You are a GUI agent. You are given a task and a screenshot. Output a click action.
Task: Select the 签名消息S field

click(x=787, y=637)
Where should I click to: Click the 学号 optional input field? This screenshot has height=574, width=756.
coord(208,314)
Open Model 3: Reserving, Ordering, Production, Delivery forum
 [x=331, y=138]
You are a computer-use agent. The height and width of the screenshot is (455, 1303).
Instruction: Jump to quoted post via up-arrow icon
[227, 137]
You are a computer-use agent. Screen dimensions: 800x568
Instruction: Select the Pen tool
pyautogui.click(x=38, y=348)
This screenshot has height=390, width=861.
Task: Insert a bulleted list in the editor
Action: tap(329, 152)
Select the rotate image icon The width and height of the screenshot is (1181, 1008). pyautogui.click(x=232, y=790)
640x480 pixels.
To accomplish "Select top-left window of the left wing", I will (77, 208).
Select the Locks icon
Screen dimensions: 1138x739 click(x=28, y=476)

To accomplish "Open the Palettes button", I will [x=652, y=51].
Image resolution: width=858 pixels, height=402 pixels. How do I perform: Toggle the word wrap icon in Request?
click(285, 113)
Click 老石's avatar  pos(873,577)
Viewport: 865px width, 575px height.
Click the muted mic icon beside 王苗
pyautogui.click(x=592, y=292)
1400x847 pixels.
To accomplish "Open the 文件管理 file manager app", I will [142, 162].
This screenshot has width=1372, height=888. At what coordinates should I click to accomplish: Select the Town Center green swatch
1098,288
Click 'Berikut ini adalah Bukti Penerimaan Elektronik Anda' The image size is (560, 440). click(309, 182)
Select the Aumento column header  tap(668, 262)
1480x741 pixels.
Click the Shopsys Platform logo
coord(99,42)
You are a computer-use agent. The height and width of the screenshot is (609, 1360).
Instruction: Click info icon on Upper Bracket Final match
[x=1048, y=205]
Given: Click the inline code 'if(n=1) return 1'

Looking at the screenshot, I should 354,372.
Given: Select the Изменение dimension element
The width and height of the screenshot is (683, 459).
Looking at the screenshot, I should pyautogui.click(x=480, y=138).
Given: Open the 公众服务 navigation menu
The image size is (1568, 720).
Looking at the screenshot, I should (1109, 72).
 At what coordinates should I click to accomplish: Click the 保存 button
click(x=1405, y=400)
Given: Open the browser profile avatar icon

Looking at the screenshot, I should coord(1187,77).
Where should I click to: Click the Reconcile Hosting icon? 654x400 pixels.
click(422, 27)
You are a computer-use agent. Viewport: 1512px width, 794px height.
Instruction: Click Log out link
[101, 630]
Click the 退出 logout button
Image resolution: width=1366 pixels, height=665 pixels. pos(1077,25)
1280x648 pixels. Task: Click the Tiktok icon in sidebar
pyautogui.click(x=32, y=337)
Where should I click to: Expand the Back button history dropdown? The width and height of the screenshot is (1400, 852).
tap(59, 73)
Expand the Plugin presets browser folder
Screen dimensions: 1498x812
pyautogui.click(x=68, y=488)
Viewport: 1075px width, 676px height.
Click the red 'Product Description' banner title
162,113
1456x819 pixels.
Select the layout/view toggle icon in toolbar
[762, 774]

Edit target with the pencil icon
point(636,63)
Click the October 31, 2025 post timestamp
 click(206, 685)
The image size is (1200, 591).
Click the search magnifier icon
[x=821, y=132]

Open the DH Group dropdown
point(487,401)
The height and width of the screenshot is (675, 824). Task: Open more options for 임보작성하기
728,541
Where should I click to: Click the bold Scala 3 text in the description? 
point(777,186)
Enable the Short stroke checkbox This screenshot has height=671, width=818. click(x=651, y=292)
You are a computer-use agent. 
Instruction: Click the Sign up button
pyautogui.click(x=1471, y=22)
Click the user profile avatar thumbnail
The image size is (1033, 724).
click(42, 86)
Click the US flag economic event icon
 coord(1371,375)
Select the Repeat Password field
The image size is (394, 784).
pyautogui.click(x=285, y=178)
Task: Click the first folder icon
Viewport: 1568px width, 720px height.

-*-

- Directions:
Copy every item above line for line, with no changes.

- Final result:
You are a GUI agent. You are given a task and a screenshot. Output a click action.
Task: Select the 签名消息S field

click(x=787, y=637)
Where should I click to: Click the 学号 optional input field? This screenshot has height=574, width=756.
coord(208,314)
Open Model 3: Reserving, Ordering, Production, Delivery forum
 [x=331, y=138]
You are a computer-use agent. The height and width of the screenshot is (455, 1303).
Instruction: Jump to quoted post via up-arrow icon
[227, 137]
You are a computer-use agent. Screen dimensions: 800x568
Instruction: Select the Pen tool
pyautogui.click(x=38, y=348)
This screenshot has height=390, width=861.
Task: Insert a bulleted list in the editor
Action: tap(329, 152)
Select the rotate image icon The width and height of the screenshot is (1181, 1008). pyautogui.click(x=232, y=790)
640x480 pixels.
To accomplish "Select top-left window of the left wing", I will (77, 208).
Select the Locks icon
Screen dimensions: 1138x739 click(x=28, y=476)

To accomplish "Open the Palettes button", I will [x=652, y=51].
Image resolution: width=858 pixels, height=402 pixels. How do I perform: Toggle the word wrap icon in Request?
click(285, 113)
Click 老石's avatar  pos(873,577)
Viewport: 865px width, 575px height.
Click the muted mic icon beside 王苗
pyautogui.click(x=592, y=292)
1400x847 pixels.
To accomplish "Open the 文件管理 file manager app", I will [142, 162].
This screenshot has width=1372, height=888. At what coordinates should I click to accomplish: Select the Town Center green swatch
1098,288
Click 'Berikut ini adalah Bukti Penerimaan Elektronik Anda' The image size is (560, 440). click(309, 182)
Select the Aumento column header  tap(668, 262)
1480x741 pixels.
Click the Shopsys Platform logo
coord(99,42)
You are a computer-use agent. The height and width of the screenshot is (609, 1360).
Instruction: Click info icon on Upper Bracket Final match
[x=1048, y=205]
Given: Click the inline code 'if(n=1) return 1'

Looking at the screenshot, I should 354,372.
Given: Select the Изменение dimension element
The width and height of the screenshot is (683, 459).
Looking at the screenshot, I should pyautogui.click(x=480, y=138).
Given: Open the 公众服务 navigation menu
The image size is (1568, 720).
Looking at the screenshot, I should (1109, 72).
 At what coordinates should I click to accomplish: Click the 保存 button
click(x=1405, y=400)
Given: Open the browser profile avatar icon

Looking at the screenshot, I should coord(1187,77).
Where should I click to: Click the Reconcile Hosting icon? 654x400 pixels.
click(422, 27)
You are a computer-use agent. Viewport: 1512px width, 794px height.
Instruction: Click Log out link
[101, 630]
Click the 退出 logout button
Image resolution: width=1366 pixels, height=665 pixels. pos(1077,25)
1280x648 pixels. Task: Click the Tiktok icon in sidebar
pyautogui.click(x=32, y=337)
Where should I click to: Expand the Back button history dropdown? The width and height of the screenshot is (1400, 852).
tap(59, 73)
Expand the Plugin presets browser folder
Screen dimensions: 1498x812
pyautogui.click(x=68, y=488)
Viewport: 1075px width, 676px height.
Click the red 'Product Description' banner title
162,113
1456x819 pixels.
Select the layout/view toggle icon in toolbar
[762, 774]

Edit target with the pencil icon
point(636,63)
Click the October 31, 2025 post timestamp
 click(206, 685)
The image size is (1200, 591).
Click the search magnifier icon
[x=821, y=132]

Open the DH Group dropdown
point(487,401)
The height and width of the screenshot is (675, 824). Task: Open more options for 임보작성하기
728,541
Where should I click to: Click the bold Scala 3 text in the description? 
point(777,186)
Enable the Short stroke checkbox This screenshot has height=671, width=818. click(x=651, y=292)
You are a computer-use agent. 
Instruction: Click the Sign up button
pyautogui.click(x=1471, y=22)
Click the user profile avatar thumbnail
The image size is (1033, 724).
click(42, 86)
Click the US flag economic event icon
 coord(1371,375)
Select the Repeat Password field
The image size is (394, 784).
pyautogui.click(x=285, y=178)
Task: Click the first folder icon
Viewport: 1568px width, 720px height.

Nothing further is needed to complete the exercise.